[[ Supplied records, beginning ]]

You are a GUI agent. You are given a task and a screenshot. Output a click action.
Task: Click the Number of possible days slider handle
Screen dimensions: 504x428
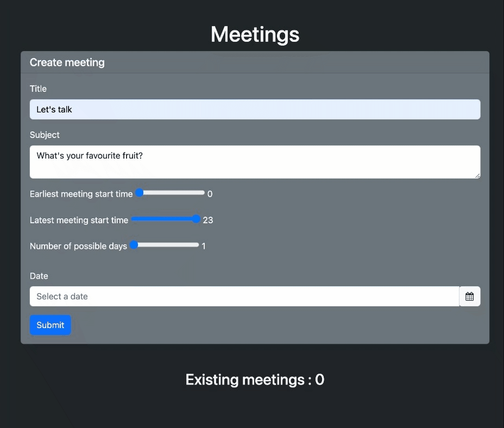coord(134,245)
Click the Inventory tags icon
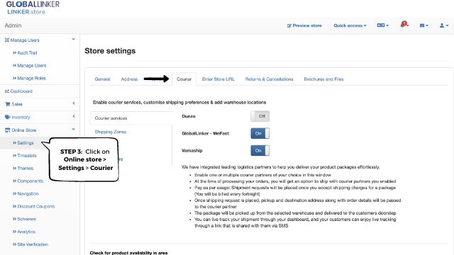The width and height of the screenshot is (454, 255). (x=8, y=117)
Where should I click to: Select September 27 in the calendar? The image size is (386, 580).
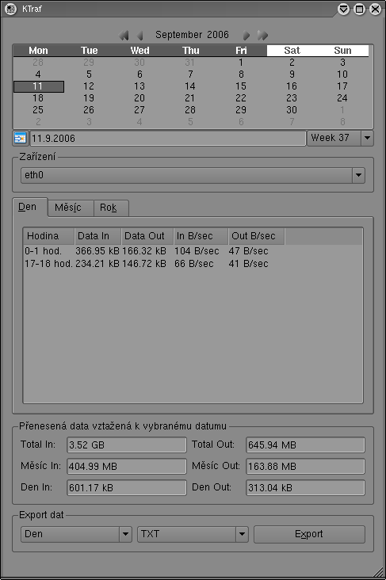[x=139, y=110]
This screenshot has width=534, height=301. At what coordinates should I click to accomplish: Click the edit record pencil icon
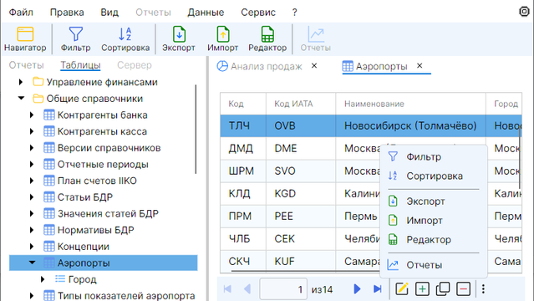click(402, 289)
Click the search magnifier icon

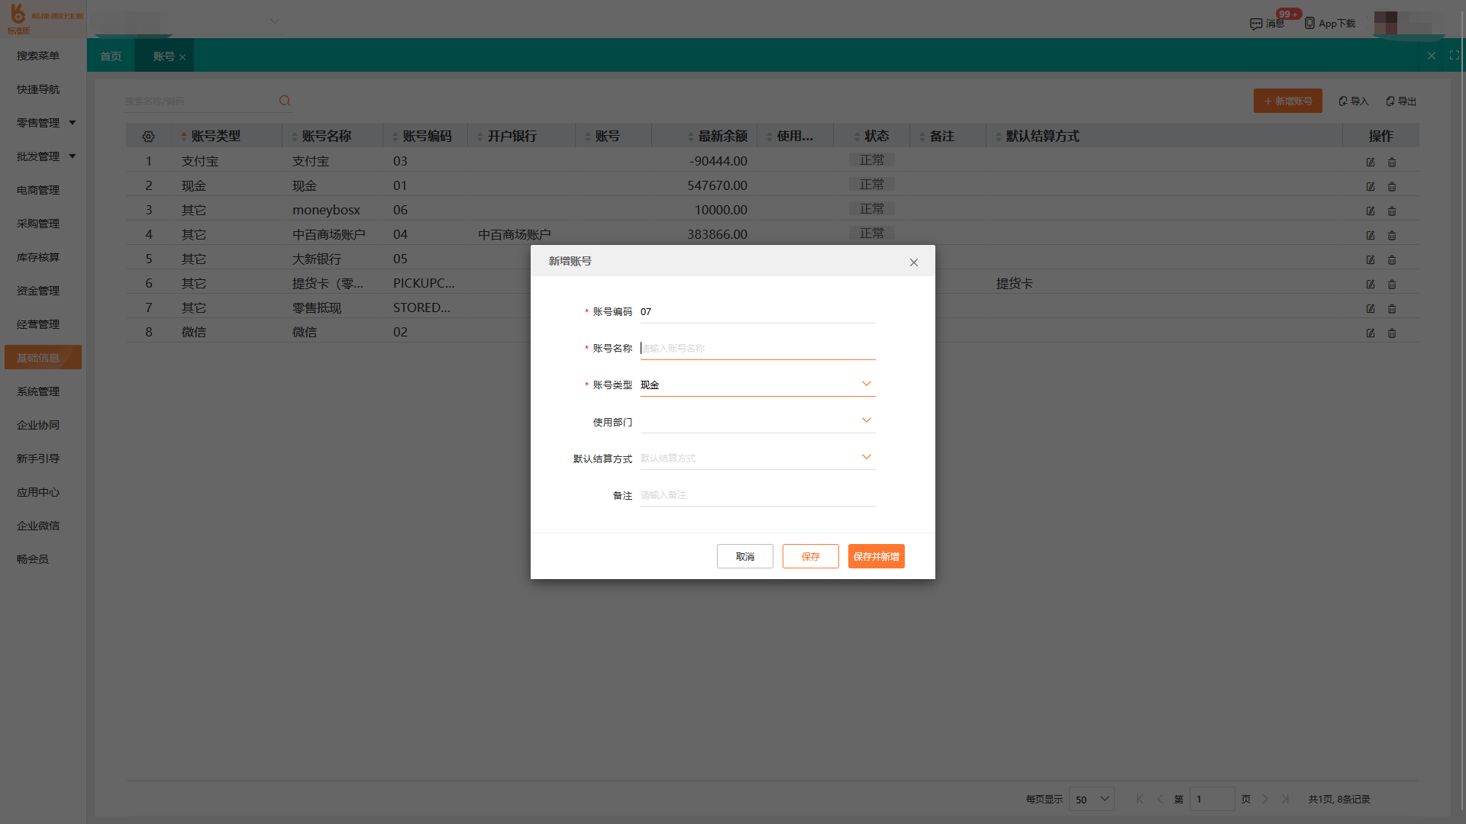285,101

[[ Supplied records, end ]]

Apart from its pictures, the material above should be repeated exactly.

You are a GUI agent. You are given a task and a screenshot. Output a click action.
Task: Click the Number of possible days slider handle
Screen dimensions: 504x428
coord(134,245)
Click the Inventory tags icon
The width and height of the screenshot is (454, 255). (x=8, y=117)
Where should I click to: Select September 27 in the calendar? The image size is (386, 580).
[x=139, y=110]
This screenshot has width=534, height=301. At what coordinates should I click to accomplish: Click the edit record pencil icon
click(402, 289)
Click the search magnifier icon

285,101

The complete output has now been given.